A defendant who receives an alias or pluries summons has the same obligations as someone served with the original. Under Rule 12(a), the deadline to file an answer is 30 days after service of the summons and complaint.6North Carolina General Assembly. North Carolina Code 1A-1 – Rule 12 Defenses and Objections Missing that deadline opens the door to a default judgment, where the court can rule against you without a trial based solely on the plaintiff’s claims.
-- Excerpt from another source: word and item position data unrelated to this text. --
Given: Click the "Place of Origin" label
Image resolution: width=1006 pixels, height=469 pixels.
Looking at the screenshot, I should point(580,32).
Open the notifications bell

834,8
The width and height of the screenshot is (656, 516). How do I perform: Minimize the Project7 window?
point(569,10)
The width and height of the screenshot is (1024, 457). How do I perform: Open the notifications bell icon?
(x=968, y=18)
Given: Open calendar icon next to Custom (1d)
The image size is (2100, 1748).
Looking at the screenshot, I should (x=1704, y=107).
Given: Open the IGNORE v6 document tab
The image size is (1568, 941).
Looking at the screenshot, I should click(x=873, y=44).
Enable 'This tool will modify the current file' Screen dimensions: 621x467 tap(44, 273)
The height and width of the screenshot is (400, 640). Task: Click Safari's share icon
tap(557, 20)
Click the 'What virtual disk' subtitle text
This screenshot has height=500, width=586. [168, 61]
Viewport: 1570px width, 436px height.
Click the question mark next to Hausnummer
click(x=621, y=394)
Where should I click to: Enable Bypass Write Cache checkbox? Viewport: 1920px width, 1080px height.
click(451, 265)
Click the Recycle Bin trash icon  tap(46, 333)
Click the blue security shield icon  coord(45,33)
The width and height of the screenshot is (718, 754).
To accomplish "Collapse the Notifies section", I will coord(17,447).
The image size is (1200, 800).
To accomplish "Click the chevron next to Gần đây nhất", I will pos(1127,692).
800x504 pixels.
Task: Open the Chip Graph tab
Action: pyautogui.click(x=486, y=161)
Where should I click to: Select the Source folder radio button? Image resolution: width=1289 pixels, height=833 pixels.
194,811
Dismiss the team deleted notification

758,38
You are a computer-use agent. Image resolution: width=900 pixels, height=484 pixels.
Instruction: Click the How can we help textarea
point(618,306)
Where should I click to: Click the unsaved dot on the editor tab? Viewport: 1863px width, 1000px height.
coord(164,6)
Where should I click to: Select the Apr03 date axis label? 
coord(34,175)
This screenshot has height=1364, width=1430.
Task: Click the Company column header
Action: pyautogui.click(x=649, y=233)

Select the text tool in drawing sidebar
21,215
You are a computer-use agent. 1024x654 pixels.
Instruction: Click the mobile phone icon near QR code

Before responding on the merits, check whether service was properly executed. Common defects that can support a motion to dismiss include:

  • Expired summons: The summons was served after the 60-day window closed and before a new one was issued.
  • Broken chain: The plaintiff let the 90-day renewal window lapse, causing a discontinuance. If the statute of limitations expired during the gap, the entire action may be time-barred.
  • Wrong method of service: The plaintiff used a method not authorized for your type of defendant, such as leaving papers with someone who does not live at your residence.
  • No diligent efforts: The plaintiff repeatedly renewed the summons over months or years without making genuine attempts to serve you, and the delay has prejudiced your defense.

Any of these issues can be raised in a motion to dismiss under Rule 12(b). Defendants should act quickly because most of these defenses are waived if not raised in the initial response. An attorney familiar with North Carolina civil procedure can evaluate whether the service defects in a particular case are serious enough to warrant a challenge or whether it makes more sense to answer the complaint directly and raise other defenses.